Tuesday, December 07, 2004

Weak Dollar Good For Exports? Maybe, But...

Simplistics economism overlooks quote a few things regarding exchange rate changes and their effects on deficits. For example, a falling dollar won't change much the situation in markets where quality counts over price. The export industry needs imports of raw materials and machine parts, which would be more costly. And even a commentary in neoliberal flagship The Economist warns:

Many American policymakers talk as though it is better to rely entirely on a falling dollar to solve, somehow, all their problems. Conceivably, it could happen—but such a one-sided remedy would most likely be far more painful than they imagine. America's challenge is not just to reduce its current-account deficit to a level which foreigners are happy to finance by buying more dollar assets, but also to persuade existing foreign creditors to hang on to their vast stock of dollar assets, estimated at almost $11 trillion. A fall in the dollar sufficient to close the current-account deficit might destroy its safe-haven status. If the dollar falls by another 30%, as some predict, it would amount to the biggest default in history: not a conventional default on debt service, but default by stealth, wiping trillions off the value of foreigners' dollar assets.
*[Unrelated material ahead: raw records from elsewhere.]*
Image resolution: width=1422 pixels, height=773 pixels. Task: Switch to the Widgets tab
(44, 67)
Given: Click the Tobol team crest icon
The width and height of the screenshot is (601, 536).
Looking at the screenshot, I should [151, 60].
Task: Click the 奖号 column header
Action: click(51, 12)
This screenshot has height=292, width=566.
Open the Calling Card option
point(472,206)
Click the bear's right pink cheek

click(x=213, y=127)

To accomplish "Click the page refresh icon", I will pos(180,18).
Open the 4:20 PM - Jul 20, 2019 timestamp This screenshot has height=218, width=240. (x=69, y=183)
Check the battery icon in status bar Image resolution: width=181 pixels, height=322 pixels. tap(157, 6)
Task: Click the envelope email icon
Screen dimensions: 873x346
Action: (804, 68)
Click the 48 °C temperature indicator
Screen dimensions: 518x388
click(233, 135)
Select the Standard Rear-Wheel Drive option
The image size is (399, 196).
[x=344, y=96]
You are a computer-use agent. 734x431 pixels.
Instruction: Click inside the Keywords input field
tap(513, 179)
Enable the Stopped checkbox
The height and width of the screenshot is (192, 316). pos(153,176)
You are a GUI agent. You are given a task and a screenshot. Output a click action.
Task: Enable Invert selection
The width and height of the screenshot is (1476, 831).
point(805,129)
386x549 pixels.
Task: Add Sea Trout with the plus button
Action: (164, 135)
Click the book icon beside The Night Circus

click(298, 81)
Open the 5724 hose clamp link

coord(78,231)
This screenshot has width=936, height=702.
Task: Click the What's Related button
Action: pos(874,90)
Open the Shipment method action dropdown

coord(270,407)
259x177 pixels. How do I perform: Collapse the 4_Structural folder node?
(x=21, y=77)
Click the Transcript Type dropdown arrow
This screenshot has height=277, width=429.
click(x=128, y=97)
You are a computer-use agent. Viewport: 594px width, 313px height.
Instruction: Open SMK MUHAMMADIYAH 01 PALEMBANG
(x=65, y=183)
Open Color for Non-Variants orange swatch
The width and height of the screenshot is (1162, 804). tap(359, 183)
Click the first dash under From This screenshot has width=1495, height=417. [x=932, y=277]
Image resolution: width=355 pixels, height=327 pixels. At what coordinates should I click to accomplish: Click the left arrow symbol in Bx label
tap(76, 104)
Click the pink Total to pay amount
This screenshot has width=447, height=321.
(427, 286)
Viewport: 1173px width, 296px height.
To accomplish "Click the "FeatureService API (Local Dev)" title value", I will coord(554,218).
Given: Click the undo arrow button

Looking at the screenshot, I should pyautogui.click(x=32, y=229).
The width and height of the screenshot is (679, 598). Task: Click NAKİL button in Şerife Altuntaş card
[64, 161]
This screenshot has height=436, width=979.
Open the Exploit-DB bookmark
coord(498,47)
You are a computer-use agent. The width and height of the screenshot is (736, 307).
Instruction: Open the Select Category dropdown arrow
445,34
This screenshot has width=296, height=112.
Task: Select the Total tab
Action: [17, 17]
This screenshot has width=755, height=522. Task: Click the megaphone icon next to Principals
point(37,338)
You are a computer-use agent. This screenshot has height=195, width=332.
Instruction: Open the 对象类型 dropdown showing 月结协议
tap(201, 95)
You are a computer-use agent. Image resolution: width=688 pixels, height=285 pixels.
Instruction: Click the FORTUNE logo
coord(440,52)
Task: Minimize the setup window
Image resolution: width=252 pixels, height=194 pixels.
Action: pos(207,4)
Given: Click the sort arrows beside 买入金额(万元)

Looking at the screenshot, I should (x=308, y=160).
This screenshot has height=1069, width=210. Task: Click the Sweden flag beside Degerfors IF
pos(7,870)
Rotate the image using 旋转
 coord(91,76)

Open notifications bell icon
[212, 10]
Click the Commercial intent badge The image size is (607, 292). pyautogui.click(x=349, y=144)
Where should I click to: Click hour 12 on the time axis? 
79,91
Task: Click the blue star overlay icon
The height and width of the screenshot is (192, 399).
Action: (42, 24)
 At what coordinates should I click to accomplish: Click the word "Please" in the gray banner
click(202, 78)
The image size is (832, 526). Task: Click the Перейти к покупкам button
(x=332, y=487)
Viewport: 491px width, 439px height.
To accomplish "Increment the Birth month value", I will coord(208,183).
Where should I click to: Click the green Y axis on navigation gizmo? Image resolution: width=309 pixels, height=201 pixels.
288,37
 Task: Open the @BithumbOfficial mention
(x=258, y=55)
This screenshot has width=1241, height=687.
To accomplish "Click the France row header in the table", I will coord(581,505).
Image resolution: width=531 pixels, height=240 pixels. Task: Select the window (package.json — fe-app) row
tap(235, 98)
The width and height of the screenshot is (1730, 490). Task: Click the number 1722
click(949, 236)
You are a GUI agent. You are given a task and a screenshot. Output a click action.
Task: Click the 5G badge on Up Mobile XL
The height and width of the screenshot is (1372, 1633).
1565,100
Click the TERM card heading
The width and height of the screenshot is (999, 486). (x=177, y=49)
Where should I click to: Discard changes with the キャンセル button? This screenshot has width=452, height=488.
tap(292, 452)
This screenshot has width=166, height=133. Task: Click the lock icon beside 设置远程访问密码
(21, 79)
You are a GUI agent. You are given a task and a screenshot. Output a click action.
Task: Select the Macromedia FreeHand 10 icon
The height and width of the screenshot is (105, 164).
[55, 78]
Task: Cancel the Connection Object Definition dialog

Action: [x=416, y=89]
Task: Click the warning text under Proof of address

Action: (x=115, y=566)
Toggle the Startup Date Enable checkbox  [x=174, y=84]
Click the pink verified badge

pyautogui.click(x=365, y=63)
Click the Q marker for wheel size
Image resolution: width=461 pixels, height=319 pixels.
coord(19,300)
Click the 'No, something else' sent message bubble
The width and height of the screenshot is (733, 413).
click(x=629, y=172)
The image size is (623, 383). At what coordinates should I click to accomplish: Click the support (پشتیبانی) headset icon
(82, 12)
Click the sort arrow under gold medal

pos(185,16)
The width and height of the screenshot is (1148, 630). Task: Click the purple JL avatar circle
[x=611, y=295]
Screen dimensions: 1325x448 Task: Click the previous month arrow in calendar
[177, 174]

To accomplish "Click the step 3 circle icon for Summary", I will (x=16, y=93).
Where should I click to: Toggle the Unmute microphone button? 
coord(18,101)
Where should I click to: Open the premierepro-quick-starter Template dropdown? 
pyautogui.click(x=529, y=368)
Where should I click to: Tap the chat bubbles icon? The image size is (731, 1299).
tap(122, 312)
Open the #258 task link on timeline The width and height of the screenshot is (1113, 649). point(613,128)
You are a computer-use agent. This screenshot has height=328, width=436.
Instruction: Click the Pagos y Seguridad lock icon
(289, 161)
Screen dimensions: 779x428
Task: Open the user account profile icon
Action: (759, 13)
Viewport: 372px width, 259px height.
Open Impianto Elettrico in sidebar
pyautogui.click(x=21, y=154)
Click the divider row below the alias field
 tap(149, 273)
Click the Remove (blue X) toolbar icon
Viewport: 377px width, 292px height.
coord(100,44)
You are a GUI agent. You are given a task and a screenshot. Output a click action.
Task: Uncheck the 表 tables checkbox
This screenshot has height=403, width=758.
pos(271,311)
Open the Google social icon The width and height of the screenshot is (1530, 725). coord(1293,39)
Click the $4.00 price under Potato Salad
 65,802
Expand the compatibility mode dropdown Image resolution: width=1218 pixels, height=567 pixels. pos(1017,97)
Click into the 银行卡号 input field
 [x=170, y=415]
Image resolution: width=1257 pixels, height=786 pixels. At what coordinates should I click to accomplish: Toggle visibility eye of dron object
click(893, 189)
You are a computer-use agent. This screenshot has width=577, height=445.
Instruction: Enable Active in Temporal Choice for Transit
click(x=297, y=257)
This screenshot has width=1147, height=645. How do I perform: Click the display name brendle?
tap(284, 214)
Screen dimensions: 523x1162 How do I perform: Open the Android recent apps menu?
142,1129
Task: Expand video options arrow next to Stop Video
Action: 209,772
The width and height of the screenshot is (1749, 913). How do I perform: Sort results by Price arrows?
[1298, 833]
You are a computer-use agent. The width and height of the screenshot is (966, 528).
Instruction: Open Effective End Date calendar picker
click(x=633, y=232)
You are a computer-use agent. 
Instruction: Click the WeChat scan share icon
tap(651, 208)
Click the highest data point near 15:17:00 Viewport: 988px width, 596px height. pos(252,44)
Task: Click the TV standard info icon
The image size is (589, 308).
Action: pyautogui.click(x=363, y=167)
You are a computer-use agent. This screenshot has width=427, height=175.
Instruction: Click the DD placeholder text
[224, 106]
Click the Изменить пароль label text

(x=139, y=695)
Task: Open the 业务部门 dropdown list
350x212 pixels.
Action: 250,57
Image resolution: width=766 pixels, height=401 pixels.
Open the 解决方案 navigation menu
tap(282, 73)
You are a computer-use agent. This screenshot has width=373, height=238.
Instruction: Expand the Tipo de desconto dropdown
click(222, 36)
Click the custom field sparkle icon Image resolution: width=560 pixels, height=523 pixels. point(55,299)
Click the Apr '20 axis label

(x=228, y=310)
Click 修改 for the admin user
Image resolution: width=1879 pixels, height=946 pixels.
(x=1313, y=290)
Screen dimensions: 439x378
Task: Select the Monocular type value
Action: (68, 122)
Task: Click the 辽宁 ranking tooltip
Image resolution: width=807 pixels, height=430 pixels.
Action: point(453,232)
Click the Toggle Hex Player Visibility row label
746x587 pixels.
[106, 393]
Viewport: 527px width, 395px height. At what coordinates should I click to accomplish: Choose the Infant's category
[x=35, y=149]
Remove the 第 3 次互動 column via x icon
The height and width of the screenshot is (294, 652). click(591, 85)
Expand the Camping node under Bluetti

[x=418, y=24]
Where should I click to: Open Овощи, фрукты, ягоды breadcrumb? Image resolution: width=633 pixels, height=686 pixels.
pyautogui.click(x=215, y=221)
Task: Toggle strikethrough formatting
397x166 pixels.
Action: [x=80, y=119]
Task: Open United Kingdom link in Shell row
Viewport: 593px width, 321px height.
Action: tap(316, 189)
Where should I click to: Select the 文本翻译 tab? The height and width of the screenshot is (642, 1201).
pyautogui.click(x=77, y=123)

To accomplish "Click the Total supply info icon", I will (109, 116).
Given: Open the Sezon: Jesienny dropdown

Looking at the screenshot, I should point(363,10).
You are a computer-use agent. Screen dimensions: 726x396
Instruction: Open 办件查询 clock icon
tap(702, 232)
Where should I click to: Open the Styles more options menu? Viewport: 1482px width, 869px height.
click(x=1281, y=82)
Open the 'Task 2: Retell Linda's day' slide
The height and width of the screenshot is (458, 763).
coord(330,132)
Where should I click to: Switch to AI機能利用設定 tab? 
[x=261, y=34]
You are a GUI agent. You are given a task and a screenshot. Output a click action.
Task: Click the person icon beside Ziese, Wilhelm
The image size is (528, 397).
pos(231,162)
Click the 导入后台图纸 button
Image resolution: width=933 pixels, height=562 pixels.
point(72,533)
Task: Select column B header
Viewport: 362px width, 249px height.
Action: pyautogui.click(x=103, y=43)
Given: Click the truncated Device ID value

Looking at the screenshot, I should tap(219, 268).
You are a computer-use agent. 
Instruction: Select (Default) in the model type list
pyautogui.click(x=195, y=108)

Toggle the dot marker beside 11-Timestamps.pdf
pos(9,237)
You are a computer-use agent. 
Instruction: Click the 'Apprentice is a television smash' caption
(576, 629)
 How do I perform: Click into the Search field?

The dollar's loss of reserve-currency status would lead America's creditors to start cashing those cheques—and what an awful lot of cheques there are to cash. As that process gathered pace, the dollar could tumble further and further. American bond yields (long-term interest rates) would soar, quite likely causing a deep recession. Americans who favour a weak dollar should be careful what they wish for. Cutting the budget deficit looks cheap at the price.


Of course, since most investors' vision of reality is like that of cultists in some sect, it's most likely they continue to act like a toad in a bucket of water that is boiled slowly, and when they act they'll do it in panic.